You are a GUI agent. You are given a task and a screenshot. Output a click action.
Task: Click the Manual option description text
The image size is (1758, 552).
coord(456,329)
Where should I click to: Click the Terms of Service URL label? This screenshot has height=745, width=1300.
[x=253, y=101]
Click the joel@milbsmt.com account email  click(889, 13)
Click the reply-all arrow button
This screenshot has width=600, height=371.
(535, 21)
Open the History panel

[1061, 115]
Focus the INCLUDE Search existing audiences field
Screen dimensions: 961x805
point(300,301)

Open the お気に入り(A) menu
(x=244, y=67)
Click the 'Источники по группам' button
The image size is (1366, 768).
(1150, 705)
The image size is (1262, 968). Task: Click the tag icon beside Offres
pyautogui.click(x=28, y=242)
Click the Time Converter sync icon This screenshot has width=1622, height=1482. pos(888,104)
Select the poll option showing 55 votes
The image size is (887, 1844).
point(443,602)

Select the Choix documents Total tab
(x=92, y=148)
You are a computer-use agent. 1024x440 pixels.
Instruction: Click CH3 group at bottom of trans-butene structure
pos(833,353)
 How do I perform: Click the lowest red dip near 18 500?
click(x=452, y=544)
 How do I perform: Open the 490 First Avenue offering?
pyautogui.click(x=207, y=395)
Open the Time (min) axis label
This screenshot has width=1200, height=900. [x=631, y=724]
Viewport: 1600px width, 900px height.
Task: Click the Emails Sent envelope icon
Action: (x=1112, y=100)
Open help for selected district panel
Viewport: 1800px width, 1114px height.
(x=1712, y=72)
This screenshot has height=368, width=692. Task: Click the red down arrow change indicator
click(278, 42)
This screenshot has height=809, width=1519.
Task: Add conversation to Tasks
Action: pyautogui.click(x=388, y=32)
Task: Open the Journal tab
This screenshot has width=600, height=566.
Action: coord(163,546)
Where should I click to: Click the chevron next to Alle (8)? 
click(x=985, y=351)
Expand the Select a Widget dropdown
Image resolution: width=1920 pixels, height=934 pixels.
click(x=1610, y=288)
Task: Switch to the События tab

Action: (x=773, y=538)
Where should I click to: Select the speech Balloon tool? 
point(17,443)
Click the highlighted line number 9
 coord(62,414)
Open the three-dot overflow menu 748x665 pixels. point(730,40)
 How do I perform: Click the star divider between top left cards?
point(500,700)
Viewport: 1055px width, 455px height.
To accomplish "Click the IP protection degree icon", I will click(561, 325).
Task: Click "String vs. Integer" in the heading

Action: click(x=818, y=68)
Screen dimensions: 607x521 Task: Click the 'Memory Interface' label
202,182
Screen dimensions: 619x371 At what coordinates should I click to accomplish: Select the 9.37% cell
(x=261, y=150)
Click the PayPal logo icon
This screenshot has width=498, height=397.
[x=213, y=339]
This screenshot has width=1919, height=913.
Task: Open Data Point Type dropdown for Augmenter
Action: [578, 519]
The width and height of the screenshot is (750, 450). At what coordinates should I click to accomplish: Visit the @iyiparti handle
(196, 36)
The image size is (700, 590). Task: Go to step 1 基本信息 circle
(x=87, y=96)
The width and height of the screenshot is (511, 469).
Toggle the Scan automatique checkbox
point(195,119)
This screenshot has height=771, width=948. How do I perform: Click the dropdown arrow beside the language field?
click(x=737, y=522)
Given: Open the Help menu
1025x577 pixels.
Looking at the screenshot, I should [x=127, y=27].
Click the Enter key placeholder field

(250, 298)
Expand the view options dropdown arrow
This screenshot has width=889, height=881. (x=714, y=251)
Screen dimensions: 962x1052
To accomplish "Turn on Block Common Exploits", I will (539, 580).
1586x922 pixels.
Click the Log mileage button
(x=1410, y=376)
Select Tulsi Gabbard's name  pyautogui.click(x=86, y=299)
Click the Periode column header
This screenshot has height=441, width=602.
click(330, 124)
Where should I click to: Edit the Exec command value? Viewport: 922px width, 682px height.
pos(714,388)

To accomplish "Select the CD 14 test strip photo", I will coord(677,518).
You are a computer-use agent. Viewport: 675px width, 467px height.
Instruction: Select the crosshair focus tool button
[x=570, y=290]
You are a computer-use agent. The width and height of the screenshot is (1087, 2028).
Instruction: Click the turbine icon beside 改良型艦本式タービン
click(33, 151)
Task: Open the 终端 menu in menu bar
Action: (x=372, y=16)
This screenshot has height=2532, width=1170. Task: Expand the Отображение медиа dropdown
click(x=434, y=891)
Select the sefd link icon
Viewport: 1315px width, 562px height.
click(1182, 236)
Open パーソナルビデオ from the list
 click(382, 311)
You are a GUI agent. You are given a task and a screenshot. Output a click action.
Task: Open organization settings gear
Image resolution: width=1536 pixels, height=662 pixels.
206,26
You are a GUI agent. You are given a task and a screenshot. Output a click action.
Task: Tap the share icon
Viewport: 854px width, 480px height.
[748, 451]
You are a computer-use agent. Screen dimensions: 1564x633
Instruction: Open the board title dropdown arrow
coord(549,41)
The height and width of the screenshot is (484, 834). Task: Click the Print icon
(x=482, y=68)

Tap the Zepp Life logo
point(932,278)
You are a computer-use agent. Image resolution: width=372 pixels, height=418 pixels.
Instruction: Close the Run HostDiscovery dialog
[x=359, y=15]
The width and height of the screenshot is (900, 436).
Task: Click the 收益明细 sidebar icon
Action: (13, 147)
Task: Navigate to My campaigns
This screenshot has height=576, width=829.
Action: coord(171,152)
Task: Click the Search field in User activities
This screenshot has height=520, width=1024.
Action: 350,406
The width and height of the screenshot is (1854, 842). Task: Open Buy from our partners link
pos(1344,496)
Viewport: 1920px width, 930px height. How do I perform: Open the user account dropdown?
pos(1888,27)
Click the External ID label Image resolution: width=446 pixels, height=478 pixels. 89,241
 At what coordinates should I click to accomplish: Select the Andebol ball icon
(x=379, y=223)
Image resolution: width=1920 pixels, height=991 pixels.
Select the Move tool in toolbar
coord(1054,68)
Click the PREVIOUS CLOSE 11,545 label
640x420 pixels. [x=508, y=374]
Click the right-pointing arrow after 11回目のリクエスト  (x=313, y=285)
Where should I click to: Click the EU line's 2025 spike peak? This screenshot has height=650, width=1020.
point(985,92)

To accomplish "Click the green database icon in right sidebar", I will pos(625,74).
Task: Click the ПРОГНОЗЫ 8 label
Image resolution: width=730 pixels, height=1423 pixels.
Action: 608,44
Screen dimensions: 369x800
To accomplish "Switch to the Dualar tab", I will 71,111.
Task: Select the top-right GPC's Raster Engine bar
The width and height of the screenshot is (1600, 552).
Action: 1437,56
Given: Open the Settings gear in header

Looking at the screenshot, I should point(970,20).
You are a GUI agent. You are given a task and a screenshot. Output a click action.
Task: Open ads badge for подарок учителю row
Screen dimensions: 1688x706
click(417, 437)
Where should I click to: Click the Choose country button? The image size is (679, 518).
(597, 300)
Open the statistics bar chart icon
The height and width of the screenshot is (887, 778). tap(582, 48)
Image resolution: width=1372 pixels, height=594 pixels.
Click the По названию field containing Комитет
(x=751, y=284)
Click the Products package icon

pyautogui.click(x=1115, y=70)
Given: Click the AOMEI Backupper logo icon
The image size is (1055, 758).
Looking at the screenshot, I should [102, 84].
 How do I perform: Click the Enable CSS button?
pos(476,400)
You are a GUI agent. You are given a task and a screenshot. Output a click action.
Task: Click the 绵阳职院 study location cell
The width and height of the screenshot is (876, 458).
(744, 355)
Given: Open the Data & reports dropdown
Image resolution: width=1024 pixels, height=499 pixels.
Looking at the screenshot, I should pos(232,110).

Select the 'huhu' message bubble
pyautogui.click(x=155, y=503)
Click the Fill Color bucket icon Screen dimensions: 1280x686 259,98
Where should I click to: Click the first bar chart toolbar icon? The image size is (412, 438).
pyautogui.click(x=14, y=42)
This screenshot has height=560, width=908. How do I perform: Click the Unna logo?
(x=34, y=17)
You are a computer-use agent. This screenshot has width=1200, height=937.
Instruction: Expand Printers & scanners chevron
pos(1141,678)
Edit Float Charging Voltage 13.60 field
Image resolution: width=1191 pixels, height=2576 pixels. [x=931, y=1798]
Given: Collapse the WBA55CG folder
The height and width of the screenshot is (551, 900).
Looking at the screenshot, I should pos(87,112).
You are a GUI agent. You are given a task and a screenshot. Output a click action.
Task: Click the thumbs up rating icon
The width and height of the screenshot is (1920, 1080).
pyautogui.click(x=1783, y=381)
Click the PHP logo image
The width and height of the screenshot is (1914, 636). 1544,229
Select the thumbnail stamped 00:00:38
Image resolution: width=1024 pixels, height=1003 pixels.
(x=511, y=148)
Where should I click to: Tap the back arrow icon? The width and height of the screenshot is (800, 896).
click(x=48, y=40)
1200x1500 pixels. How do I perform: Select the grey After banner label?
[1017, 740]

— Task details —
Wherever a line in the data above holds "computer", copy that line.

— Solution to this problem —
You are a computer-use agent. 1024x440 pixels.
You are a computer-use agent. Viewport: 675px width, 467px height.
You are a computer-use agent. The width and height of the screenshot is (1087, 2028).
You are a computer-use agent. Screen dimensions: 1564x633
You are a computer-use agent. Image resolution: width=372 pixels, height=418 pixels.
You are a computer-use agent. This screenshot has width=1200, height=937.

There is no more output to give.